The case 1 and the case 2 may be used in combination. For example, in response to the terminal device identifying that there is an available uplink grant in the pre-configuration information, the manner in the case 1 is used; or in response to the terminal device identifying that there is no available uplink grant, the manner in the case 2 is used.

The terminal device sends the uplink message to the second DU or the target cell based on the switch command and the TA information of the target cell, to implement uplink synchronization with the target cell without needing to perform RACH. Therefore, the cell switching method provided in at least one embodiment can implement the RACH-less cell switching, in other words, implement the uplink synchronization with the target cell without needing to perform the RACH. In addition, the uplink message further indicates, to the second DU or the target cell, the second beam direction that is to be used for communication with the terminal device, so that the beam alignment with the target cell can be quickly completed.

In at least one embodiment, the first beam direction is a beam direction corresponding to a first reference signal; and after switching to the target cell, the terminal device performs the following operation: communicating with the target cell in the beam direction corresponding to the first reference signal (for example, a CSI-RS #1). In this implementation, the communication with the target cell is performed in the beam direction corresponding to the first reference signal, so that the beam alignment with the target cell can be completed.

In at least one embodiment, the terminal device sends the uplink message to the second DU or the target cell based on the switch command and the TA information of the target cell, to implement the RACH-less cell switching, reduce the switching interruption duration, quickly complete the beam alignment with the target cell, and improve the communication reliability and the capacity.

FIG. 9 is an interaction flowchart of another cell switching method according to at least one embodiment. An interaction procedure of the method in FIG. 9 is at least one embodiment of the method described in FIG. 8. In this implementation, a CU obtains configuration information and TA information of a candidate cell from a second DU, and sends the configuration information and the TA information to a terminal device through a first DU, to implement RACH-less cell switching in a CU-DU separation architecture, and reduce switching interruption duration. As shown in FIG. 9, the method includes the following steps.

901: The CU sends a first request message to the second DU.

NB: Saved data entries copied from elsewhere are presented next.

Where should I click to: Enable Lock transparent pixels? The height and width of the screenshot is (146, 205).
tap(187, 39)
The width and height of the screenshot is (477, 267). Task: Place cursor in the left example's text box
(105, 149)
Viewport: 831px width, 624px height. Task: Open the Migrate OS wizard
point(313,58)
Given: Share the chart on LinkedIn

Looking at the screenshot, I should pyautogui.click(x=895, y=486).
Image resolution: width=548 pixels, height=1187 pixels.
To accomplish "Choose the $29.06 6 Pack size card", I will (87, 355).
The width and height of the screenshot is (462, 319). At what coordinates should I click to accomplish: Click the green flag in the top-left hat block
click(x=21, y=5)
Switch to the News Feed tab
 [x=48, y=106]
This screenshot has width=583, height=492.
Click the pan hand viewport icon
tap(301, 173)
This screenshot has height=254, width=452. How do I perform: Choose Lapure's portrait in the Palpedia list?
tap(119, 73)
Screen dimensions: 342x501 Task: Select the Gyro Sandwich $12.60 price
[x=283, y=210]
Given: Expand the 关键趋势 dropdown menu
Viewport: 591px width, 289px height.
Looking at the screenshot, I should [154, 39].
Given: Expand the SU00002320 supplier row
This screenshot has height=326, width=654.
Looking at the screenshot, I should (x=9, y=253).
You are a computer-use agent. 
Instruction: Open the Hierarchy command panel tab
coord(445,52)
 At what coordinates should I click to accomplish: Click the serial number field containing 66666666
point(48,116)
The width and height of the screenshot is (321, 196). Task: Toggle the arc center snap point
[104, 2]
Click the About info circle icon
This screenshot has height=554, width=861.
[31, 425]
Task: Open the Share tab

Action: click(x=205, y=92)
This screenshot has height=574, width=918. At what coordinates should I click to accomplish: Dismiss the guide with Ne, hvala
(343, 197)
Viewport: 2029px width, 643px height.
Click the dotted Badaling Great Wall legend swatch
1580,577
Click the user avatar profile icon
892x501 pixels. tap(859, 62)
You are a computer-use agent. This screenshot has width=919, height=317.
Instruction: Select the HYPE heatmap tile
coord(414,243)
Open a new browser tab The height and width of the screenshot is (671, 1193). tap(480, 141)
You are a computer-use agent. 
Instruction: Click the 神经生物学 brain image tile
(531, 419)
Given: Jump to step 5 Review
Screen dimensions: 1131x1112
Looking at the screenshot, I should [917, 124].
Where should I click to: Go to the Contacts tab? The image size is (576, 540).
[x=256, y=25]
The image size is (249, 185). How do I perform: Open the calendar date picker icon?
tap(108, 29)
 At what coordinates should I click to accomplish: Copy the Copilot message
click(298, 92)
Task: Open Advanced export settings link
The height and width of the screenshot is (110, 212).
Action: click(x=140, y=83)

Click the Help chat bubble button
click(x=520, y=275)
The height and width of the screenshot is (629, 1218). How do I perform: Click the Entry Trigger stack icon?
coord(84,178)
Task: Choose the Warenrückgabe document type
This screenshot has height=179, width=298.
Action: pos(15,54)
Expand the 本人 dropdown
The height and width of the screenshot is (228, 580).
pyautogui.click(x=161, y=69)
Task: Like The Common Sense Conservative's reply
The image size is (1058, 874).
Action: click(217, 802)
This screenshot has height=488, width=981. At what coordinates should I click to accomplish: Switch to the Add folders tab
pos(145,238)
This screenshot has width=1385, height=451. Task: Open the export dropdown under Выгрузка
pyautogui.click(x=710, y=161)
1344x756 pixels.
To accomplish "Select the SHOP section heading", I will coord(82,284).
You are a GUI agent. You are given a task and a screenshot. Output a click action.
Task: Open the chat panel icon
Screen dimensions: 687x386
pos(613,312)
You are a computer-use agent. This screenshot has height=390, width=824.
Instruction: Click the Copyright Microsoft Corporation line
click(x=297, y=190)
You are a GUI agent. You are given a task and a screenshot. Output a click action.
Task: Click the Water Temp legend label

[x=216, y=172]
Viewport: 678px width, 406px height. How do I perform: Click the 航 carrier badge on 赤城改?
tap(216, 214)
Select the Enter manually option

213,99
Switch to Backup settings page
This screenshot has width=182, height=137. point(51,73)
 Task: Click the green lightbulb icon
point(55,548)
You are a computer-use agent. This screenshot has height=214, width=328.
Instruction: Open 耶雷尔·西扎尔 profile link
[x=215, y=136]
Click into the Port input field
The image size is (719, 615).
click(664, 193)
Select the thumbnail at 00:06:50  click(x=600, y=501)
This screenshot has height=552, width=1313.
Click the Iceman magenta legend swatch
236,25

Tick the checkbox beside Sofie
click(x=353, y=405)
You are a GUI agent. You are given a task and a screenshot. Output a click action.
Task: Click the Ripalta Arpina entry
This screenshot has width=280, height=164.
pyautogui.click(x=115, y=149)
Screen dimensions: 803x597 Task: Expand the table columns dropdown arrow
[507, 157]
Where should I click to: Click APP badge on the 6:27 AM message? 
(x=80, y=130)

Correspondingly, the second DU receives the first request message from the CU. The first request message is a request message for requesting candidate cell information of the terminal device. In FIG. 9, for the terminal device, the first DU is a source DU, and the second DU is a target DU. The first DU manages a cell that is currently accessed by the terminal device, namely, a source cell. A cell managed by the second DU is a cell to which the terminal device may switch to, in other words, the terminal device may switch to the cell managed by the second DU. The cell managed by the second DU may be considered as a candidate cell of the terminal device. It should be understood that before a switch decision, the target DU is a candidate DU. After the switch decision, in response to a target cell being managed by the candidate DU, the candidate DU is also the target DU. A quantity of candidate DUs is not limited in at least one embodiment. In at least one embodiment, only one source DU and one candidate DU are used as an example for description.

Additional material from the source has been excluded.